Summary: Every field of science has frontiers. Journalists and activists prefer to show us answers (sometimes guesses), and hide the questions which drive science (and produce much of its excitement). Some are generated by the reigning paradigm, which focuses scientists’ work on key issues. Scientists challenging the paradigm ask different questions, ones often considered irrelevant, unimportant, or unsolvable by the mainstream defenders of the paradigm. In today’s post an eminent climate scientist, a challenger of the paradigm, describes the frontiers as she sees them. {1st of 2 posts today.}
“The science behind climate change is settled, and human activity is responsible for global warming. That conclusion is not a partisan one.”
— EPA Administrator Lisa Jackson to the Senate Environment and Public Works Committee, February 2010 (New York Times). The IPCC says she’s exaggerating, a lot.
What are the most controversial points in climate science?
How might these controversies be resolved?
Judith Curry, posted at Climate Etc, 4 May 2015.
Reposted under her Creative Commons License.
A journalist asked me the questions paraphrased below. It is good to see a journalist asking such questions, when the prevailing view is reflected by this recent Guardian article: “Kofi Annan: We must challenge climate-change skeptics who deny the facts“. If the IPCC were doing its job in the way that I think it should be done, reporters wouldn’t need to ask these questions. In fact the IPCC First Assessment Report (FAR) in 1990 did this well.
Here is my first quick cut at responding to these questions; for reference, I also include the relevant FAR statements.
What are the most controversial points in climate science related to AGW?

- **WORK INSTRUCTIONS**:
1 > List every sentence in the climate science post that ends with a question mark.
2 > Rewrite everything from "Reposted under her" down to "related to AGW?" in the climate science post, putting "reporter" in place of "journalist".
3 > Carry on the climate science post from its final sentence.
The lines that come next are from a different source and are unrelated to the climate science post.

- **PROVIDED MATERIAL**:
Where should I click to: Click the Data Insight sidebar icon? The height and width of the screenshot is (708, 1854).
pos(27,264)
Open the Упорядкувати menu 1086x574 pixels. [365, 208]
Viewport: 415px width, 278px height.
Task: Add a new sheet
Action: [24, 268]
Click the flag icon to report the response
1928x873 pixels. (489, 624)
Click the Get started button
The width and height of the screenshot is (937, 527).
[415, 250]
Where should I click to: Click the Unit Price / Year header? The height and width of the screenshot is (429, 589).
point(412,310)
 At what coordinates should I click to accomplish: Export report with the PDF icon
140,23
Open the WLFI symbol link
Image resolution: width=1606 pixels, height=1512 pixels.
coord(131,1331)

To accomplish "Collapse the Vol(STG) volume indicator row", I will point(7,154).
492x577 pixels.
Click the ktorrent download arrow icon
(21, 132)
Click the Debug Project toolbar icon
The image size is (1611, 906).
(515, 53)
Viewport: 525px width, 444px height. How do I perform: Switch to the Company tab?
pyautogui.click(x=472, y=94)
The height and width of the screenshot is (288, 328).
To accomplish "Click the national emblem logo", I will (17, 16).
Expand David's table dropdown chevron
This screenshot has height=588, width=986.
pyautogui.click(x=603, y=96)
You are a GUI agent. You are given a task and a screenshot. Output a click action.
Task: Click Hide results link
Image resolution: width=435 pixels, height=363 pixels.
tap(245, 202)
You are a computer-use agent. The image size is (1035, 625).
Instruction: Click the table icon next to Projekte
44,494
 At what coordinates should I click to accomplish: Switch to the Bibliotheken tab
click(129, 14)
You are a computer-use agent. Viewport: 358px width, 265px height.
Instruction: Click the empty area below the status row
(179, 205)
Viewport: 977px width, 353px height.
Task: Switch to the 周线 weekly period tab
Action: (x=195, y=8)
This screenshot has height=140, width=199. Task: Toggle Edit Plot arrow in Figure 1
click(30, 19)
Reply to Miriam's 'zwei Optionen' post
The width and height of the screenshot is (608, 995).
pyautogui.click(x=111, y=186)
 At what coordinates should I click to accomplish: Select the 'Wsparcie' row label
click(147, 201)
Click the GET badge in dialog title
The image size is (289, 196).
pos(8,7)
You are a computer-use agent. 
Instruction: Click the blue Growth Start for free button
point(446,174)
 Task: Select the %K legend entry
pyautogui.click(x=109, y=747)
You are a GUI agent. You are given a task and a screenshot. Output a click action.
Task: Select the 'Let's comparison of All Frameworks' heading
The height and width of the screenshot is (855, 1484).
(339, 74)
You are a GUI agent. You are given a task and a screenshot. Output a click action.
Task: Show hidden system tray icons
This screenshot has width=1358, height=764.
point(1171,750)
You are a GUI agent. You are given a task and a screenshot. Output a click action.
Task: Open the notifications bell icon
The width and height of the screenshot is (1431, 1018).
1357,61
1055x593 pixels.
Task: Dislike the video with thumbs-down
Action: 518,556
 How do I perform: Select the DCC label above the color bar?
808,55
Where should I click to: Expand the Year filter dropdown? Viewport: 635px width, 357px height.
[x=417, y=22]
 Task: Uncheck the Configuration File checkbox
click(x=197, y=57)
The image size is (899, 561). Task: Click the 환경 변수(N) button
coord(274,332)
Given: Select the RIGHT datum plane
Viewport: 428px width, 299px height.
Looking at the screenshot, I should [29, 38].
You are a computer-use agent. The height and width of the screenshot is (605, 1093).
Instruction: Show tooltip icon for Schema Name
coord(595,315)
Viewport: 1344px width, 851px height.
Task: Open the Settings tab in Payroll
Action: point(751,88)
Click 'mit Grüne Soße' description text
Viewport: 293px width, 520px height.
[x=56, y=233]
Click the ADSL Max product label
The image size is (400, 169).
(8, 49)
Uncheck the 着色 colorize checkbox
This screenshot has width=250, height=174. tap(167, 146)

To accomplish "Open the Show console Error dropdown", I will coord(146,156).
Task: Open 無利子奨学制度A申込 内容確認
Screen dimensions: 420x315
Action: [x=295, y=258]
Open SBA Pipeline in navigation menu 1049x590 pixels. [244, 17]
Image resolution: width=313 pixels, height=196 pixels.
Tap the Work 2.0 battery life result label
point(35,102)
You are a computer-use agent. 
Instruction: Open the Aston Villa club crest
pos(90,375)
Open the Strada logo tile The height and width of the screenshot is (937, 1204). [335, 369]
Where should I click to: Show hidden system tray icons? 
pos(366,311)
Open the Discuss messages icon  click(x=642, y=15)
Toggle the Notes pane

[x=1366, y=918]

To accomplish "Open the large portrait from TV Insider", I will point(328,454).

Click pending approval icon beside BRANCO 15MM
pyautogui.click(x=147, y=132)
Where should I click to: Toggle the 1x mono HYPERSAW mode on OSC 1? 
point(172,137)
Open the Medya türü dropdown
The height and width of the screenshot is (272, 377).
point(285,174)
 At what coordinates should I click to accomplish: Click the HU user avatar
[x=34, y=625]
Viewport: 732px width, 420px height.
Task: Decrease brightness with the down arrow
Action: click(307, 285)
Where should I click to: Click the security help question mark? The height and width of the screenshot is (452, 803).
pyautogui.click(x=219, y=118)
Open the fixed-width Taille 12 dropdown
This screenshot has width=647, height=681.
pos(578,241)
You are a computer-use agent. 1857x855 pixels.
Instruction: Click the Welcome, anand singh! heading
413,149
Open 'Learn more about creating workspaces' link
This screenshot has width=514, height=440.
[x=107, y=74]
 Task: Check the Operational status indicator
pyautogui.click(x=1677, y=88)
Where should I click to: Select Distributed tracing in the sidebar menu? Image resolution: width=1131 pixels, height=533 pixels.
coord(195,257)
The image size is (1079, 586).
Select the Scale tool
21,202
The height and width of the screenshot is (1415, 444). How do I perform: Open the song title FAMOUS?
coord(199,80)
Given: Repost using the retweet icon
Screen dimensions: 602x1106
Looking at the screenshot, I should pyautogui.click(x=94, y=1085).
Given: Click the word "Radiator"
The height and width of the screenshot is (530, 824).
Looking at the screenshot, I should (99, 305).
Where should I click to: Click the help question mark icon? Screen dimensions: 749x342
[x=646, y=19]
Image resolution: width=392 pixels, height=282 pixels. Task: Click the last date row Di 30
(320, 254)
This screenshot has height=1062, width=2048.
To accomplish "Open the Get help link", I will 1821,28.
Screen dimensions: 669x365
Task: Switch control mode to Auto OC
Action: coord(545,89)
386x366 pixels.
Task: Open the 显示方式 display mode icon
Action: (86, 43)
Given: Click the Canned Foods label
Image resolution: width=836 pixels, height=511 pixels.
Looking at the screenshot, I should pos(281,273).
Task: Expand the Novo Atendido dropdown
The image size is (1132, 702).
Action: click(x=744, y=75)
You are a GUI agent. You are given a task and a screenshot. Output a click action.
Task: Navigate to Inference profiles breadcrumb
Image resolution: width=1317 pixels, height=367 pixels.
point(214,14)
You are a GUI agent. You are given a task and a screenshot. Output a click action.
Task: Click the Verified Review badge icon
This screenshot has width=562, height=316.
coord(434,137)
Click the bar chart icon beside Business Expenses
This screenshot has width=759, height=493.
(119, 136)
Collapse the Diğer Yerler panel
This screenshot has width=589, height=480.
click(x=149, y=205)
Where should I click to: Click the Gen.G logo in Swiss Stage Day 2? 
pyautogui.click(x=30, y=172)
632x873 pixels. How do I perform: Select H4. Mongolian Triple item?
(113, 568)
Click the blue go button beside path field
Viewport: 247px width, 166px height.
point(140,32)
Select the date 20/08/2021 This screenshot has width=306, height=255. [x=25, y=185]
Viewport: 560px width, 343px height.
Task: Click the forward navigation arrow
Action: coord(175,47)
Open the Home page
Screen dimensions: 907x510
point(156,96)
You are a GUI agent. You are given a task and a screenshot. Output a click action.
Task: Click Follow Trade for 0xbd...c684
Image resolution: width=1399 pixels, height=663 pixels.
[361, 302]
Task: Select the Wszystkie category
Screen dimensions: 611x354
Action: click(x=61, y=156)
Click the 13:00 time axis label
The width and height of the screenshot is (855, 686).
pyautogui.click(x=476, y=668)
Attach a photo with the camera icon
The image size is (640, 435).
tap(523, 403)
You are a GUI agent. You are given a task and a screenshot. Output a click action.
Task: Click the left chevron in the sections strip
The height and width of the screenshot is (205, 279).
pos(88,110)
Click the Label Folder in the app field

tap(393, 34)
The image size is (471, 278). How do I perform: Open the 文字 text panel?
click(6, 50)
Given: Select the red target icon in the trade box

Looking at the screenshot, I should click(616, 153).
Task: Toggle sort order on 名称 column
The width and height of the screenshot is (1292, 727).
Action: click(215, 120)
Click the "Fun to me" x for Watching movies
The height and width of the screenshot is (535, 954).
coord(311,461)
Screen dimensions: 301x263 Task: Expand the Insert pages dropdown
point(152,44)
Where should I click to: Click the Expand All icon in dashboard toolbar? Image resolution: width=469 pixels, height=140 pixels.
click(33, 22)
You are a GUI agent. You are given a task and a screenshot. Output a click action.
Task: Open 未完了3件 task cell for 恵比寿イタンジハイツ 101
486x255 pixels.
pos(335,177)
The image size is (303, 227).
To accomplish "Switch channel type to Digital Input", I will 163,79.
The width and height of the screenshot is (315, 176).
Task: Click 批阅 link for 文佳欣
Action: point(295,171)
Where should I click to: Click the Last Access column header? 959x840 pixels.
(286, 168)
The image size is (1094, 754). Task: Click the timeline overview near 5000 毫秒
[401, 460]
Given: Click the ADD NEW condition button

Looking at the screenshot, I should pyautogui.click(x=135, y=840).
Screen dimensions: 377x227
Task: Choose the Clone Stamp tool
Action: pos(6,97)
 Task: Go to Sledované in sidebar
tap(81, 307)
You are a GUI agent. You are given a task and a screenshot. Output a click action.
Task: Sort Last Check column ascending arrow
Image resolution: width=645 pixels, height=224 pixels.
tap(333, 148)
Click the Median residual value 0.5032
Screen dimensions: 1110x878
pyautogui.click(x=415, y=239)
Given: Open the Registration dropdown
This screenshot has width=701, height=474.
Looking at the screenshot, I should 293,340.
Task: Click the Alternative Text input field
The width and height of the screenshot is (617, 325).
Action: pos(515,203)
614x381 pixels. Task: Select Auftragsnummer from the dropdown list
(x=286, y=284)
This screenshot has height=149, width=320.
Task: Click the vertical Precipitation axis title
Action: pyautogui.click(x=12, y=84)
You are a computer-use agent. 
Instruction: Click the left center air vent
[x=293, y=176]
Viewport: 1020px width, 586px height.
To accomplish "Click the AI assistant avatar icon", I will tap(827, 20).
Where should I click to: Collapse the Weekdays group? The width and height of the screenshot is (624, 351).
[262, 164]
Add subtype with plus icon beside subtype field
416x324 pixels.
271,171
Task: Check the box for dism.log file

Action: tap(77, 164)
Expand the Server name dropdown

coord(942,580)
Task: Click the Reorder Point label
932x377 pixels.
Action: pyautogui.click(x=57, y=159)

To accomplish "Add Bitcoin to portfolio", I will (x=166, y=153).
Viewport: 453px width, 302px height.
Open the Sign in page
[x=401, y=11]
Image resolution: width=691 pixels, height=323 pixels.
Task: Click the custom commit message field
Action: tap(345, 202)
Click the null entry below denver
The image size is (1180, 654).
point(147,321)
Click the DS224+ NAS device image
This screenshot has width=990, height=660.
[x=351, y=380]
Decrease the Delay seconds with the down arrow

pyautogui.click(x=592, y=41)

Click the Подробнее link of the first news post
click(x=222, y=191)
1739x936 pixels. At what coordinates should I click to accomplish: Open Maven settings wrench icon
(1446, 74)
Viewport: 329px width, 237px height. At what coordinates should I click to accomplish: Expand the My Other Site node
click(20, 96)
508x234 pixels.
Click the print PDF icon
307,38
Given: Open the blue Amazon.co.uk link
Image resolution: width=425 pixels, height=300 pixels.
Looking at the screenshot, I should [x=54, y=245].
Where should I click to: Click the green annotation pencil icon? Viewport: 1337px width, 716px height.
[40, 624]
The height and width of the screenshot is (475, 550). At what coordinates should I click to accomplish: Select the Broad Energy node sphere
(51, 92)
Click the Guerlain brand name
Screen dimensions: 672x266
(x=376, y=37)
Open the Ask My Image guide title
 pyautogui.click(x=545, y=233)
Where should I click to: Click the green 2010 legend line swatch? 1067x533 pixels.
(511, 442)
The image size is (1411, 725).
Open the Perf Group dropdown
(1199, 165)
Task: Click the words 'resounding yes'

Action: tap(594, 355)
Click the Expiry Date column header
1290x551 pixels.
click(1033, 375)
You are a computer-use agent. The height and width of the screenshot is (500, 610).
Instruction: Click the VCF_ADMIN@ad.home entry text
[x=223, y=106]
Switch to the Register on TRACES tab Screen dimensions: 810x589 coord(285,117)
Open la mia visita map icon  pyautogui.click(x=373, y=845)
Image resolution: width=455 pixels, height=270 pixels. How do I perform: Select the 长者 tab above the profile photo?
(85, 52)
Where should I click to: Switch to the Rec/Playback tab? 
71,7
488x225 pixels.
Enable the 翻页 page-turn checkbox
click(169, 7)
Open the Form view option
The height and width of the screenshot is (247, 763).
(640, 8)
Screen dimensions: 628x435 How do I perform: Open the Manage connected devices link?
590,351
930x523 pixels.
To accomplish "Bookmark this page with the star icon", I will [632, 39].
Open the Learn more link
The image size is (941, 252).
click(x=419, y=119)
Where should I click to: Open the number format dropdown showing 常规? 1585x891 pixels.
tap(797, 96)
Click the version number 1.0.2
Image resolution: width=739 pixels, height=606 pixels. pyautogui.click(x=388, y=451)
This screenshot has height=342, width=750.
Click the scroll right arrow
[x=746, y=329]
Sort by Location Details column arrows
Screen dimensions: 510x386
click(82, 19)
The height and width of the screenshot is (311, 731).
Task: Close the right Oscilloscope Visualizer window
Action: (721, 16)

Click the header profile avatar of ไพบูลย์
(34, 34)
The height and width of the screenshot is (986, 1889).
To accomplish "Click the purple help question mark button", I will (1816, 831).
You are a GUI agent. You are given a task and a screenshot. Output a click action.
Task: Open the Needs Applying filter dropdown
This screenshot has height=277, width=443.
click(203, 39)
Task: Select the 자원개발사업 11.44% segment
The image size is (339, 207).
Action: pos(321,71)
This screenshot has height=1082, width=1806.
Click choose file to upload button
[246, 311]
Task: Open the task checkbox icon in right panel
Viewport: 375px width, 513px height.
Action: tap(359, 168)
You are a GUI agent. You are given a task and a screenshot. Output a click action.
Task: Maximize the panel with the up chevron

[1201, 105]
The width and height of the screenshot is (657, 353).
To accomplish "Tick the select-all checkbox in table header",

- **SOLVED TASKS**:
1 >
- What are the most controversial points in climate science?
- How might these controversies be resolved?
- What are the most controversial points in climate science related to AGW?

2 >
Reposted under her Creative Commons License.
A reporter asked me the questions paraphrased below. It is good to see a reporter asking such questions, when the prevailing view is reflected by this recent Guardian article: “Kofi Annan: We must challenge climate-change skeptics who deny the facts“. If the IPCC were doing its job in the way that I think it should be done, reporters wouldn’t need to ask these questions. In fact the IPCC First Assessment Report (FAR) in 1990 did this well.
Here is my first quick cut at responding to these questions; for reference, I also include the relevant FAR statements.
What are the most controversial points in climate science related to AGW?

3 >
There are two overarching issues. Whether the warming since 1950 has been dominated by human causes? How much the planet will warm in the 21st century? More specific, technical issues that need to be resolved in support of addressing these overarching issues…
- Causes of the 1900-1940 warming; the cooling from 1940-1976; and the recent hiatus in warming since 1998. How are these explained in context of AGW being the dominant influence since 1950?
- Solar impacts on climate (including indirect effects). What are the magnitudes and nature of the range of physical mechanisms?
- Nature and mechanisms of multi-decadal and century scale natural internal variability. How do these modes of internal variability interact with external forcing, and to what extent are these modes separable from externally forced climate change?
- Deep ocean heat content variations and mechanisms of vertical heat transfer between the surface and deep ocean.
- Sensitivity of the climate system to external forcing, including fast thermodynamic feedbacks (water vapor, clouds, lapse rate).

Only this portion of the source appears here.